The statistics of domestic violence against women remain staggering. Studies have proven that around the world, at least one out of three women has experienced violence and abuse. According to the Bureau of Justice Statistics Crime Data Brief, Intimate Partner Violence, in 2001 85% of the victims of intimate partner violence were women. According to the Commonwealth Fund Survey nearly one-third of women in the US are physically or sexually abused by their husbands or boyfriends at some point in their lives. While research data on Violence Against Women in the South Asian community is limited, a study conducted in the Greater Boston area in 2000 showed that over 40% of 160 South Asian women were victims of intimate partner violence. In the year 2005, Manavi assisted 296 women--from January 2006 till November 2006, 268 women have contacted us for assistance.

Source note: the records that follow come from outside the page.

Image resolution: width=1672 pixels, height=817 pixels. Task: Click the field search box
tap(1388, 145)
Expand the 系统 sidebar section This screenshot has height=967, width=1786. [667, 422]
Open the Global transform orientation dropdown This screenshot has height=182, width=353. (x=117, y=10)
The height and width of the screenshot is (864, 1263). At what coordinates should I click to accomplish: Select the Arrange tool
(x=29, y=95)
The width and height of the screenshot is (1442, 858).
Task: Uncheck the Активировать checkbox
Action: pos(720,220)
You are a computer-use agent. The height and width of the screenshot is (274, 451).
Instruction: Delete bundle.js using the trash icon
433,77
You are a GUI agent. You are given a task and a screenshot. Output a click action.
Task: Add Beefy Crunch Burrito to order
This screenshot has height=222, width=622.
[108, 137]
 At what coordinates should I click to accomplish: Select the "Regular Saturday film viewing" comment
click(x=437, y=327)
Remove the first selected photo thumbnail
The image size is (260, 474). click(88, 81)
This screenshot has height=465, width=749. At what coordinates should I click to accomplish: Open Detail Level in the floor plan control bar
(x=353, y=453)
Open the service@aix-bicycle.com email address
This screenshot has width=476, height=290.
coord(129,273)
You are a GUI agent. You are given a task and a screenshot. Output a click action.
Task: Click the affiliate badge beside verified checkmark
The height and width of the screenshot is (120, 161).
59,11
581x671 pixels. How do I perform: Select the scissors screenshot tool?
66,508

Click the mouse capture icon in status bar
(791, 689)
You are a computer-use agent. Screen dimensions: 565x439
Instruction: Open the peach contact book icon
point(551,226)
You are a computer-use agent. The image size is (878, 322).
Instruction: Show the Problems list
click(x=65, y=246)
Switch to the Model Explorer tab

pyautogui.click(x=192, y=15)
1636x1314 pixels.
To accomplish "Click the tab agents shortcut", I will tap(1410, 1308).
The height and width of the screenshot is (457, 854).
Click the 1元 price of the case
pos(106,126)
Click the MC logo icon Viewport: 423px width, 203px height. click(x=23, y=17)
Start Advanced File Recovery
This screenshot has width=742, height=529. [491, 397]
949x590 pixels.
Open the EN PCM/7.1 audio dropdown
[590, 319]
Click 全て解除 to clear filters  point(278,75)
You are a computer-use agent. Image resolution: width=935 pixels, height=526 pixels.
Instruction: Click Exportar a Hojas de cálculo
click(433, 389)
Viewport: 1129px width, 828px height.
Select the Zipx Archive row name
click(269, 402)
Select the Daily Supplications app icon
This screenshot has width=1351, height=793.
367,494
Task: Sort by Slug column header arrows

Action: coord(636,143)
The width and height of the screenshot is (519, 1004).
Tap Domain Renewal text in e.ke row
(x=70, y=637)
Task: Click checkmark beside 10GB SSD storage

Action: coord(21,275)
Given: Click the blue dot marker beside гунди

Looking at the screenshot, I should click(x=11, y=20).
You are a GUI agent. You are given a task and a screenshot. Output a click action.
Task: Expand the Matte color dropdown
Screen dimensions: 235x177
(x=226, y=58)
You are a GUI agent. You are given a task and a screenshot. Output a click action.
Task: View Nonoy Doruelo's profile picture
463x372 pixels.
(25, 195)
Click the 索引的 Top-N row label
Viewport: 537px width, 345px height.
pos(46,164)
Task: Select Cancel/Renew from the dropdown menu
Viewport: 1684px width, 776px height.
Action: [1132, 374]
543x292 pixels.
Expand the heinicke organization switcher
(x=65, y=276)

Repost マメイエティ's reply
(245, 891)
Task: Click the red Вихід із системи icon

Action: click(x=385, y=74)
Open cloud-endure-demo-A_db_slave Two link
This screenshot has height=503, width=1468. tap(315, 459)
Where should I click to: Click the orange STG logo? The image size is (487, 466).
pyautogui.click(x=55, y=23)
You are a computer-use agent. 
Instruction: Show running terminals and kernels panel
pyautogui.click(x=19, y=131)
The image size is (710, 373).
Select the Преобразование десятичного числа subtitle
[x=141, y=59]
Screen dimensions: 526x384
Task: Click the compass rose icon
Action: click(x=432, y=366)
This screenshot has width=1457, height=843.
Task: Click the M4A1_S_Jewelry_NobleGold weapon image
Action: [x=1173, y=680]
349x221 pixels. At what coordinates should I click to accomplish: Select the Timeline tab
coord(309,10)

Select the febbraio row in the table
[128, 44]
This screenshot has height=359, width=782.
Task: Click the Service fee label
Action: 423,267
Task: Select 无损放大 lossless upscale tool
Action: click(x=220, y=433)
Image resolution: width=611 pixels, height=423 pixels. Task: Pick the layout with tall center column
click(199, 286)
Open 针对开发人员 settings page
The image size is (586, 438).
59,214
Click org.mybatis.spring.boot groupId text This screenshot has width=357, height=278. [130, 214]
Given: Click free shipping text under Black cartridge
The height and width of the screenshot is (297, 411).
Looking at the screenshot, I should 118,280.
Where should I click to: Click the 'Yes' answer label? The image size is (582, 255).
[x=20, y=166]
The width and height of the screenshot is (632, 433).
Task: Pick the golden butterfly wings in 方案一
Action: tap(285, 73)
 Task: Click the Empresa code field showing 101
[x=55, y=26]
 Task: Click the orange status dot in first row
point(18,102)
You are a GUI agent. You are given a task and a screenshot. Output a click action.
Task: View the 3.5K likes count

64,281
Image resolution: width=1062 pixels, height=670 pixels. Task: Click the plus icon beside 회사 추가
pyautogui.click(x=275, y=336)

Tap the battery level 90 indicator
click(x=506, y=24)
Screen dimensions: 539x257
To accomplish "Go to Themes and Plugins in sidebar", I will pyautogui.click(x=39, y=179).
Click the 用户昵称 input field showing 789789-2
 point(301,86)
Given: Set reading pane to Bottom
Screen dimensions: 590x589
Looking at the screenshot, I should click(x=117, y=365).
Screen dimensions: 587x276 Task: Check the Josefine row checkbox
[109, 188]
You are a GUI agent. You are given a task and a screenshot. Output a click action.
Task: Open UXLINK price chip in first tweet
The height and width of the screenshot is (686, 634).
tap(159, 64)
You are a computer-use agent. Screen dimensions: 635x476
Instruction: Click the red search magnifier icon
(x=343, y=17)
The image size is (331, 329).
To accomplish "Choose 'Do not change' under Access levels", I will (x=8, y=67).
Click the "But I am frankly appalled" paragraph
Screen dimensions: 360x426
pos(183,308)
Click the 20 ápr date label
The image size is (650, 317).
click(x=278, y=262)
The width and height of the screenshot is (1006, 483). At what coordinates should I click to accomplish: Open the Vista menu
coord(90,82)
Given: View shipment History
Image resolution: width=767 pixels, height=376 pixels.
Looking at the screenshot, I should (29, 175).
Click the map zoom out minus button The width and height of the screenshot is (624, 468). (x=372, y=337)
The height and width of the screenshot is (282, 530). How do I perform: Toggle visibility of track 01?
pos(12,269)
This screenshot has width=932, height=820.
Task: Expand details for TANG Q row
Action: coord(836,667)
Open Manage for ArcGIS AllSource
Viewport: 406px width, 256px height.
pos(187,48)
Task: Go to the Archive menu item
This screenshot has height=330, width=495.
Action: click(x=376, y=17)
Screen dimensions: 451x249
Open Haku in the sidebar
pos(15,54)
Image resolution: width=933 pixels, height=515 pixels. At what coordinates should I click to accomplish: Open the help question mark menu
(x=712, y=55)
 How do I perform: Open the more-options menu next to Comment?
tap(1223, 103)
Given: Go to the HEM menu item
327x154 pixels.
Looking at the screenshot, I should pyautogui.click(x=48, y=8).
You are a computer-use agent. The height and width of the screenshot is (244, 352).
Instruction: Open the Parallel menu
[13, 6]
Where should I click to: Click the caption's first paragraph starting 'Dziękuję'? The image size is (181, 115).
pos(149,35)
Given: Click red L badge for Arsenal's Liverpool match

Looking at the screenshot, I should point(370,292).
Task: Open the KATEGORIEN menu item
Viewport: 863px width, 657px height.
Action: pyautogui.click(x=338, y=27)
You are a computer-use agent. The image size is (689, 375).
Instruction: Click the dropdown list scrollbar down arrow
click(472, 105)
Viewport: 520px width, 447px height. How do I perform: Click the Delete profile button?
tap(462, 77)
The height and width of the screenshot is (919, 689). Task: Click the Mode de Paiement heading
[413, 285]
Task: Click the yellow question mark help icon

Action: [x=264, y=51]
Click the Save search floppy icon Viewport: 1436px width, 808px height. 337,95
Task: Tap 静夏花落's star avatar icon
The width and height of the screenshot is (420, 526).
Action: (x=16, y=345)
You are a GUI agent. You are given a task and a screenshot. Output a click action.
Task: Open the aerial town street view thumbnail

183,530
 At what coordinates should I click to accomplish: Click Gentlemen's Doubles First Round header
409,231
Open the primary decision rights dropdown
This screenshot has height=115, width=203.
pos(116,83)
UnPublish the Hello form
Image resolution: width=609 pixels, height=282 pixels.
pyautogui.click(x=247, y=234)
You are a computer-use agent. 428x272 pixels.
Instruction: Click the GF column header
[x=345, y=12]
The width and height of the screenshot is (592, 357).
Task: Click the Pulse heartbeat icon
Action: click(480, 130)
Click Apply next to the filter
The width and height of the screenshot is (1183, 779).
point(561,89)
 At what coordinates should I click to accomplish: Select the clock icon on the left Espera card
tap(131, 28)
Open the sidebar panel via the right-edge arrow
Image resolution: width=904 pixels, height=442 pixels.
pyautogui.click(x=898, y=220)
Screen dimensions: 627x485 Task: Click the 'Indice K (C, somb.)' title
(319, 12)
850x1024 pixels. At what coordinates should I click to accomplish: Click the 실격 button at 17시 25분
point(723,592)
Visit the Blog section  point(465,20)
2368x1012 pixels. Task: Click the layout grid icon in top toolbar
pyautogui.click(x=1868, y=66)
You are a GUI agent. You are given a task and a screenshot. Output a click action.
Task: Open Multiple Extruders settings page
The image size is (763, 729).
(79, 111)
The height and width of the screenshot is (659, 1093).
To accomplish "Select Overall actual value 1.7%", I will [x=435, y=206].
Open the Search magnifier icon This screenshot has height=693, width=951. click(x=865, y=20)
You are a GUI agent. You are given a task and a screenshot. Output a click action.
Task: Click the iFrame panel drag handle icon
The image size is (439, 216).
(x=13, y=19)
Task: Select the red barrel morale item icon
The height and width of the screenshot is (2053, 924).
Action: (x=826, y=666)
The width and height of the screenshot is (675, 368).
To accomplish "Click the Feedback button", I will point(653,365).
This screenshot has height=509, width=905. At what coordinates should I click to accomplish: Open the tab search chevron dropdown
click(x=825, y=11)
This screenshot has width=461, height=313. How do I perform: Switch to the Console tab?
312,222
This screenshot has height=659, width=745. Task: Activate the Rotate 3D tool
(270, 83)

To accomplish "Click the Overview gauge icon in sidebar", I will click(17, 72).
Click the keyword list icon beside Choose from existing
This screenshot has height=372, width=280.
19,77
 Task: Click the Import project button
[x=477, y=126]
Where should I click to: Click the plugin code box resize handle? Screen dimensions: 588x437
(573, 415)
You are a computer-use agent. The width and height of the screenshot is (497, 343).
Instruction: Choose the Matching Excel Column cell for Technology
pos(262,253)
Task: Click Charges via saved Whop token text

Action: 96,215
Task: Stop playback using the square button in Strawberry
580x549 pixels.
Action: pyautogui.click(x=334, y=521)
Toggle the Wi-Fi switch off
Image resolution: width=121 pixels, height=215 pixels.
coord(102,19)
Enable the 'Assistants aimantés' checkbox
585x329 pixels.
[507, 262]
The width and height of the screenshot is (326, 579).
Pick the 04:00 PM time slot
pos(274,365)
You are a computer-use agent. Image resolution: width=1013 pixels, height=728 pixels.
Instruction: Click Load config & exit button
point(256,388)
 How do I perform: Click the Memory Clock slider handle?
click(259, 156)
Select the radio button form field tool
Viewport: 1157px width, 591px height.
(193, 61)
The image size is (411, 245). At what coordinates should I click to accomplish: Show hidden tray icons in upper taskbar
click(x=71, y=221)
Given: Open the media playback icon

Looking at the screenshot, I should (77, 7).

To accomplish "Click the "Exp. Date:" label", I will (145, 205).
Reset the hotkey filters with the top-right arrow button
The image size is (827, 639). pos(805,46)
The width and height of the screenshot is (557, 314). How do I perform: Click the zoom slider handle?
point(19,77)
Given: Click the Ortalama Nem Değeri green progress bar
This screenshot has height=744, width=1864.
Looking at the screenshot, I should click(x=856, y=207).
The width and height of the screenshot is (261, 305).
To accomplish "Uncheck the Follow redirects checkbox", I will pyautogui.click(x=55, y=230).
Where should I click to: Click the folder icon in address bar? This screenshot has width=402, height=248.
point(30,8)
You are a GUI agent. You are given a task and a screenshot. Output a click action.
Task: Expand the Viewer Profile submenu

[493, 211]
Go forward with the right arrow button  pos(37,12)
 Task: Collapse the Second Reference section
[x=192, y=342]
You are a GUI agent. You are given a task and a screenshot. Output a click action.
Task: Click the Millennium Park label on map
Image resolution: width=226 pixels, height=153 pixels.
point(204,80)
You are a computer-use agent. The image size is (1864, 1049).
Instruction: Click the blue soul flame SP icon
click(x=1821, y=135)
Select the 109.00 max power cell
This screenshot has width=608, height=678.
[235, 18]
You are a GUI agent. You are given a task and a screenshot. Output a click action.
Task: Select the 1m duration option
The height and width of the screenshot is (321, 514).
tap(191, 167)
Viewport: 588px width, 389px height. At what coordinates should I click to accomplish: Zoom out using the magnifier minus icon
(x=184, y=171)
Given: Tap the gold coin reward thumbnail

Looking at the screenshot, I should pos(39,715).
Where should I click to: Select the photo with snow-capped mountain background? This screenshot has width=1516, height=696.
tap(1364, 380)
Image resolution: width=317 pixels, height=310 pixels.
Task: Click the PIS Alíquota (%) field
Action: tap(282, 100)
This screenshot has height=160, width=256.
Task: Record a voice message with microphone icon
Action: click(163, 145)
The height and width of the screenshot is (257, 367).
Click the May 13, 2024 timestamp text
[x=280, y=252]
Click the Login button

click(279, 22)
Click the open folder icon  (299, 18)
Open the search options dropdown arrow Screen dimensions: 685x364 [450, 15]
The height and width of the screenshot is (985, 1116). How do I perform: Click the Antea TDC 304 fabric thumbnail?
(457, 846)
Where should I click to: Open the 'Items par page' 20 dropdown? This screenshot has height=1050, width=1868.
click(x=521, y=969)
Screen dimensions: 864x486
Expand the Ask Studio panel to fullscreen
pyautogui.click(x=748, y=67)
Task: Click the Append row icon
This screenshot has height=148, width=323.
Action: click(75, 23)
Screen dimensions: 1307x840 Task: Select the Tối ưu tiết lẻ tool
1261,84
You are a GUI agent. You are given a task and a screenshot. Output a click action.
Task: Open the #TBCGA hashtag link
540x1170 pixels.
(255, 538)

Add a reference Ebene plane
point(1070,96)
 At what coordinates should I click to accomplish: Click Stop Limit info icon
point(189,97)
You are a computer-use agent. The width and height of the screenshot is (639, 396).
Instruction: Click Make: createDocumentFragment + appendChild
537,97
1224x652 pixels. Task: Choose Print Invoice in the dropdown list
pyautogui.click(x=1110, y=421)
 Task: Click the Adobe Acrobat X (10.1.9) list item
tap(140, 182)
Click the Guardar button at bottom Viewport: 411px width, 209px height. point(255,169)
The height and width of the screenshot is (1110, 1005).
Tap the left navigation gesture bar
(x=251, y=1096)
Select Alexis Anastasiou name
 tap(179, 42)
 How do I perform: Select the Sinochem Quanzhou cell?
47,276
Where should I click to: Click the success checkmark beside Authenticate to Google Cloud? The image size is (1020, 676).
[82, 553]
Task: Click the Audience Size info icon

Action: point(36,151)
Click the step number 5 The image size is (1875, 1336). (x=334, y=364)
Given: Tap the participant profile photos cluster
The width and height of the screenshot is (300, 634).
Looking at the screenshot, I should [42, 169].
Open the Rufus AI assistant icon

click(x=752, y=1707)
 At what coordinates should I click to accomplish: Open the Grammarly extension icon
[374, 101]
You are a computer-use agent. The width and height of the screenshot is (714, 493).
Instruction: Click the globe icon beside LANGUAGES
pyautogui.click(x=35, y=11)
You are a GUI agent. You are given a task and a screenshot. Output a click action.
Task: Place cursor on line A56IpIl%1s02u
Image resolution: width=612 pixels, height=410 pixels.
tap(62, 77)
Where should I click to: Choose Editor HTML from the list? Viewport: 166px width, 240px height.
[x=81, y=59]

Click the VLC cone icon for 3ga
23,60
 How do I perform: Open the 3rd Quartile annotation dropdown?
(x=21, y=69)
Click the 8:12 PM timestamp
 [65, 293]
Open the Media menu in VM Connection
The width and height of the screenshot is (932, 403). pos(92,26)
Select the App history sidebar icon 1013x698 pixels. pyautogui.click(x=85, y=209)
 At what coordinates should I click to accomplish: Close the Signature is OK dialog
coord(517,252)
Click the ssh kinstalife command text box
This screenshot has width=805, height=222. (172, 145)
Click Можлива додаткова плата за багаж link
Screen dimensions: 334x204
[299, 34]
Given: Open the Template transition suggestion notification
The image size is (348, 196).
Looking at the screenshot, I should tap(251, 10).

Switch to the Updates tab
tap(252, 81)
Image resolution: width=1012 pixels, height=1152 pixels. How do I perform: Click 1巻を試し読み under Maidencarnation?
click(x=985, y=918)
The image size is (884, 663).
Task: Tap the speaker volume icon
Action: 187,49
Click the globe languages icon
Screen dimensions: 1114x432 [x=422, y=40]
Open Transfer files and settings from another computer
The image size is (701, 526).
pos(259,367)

The statistics stated above are dismal reminders that there is still a dire need for awareness of the crime of violence perpetrated against women on worldwide, national and communal levels. In the South Asian community silence still prevails around this issue. There are still too many of us unaware of our rights, and far too many of us eager to exploit that lack of awareness. Manavi's Silent March challenged that silence and exploitation and aimed for a healthier South Asian community. It is a protest against the violence and abuse meted out towards South Asian women in the US and we are confident that we reached many in the course of our March this year. Every flyer distributed and every information card offered served as an opening to discuss and acknowledge the problem and provided opportunities for relief. Some stared at us, others avoided us or stopped us to ask questions about our services. Each person who stopped to inquire and get information was a dent in the wall of silence that our communities have created around the issue of violence against women.

With this conviction and with renewed hope we strive to reach out to all the members of our South Asian community; the Silent March offers us a convenient platform to do so. It also gives the members of our community an opportunity to show their support and solidarity in ending violence against women. We really hope to see more feet marching beside ours at next year's March, so please do join us!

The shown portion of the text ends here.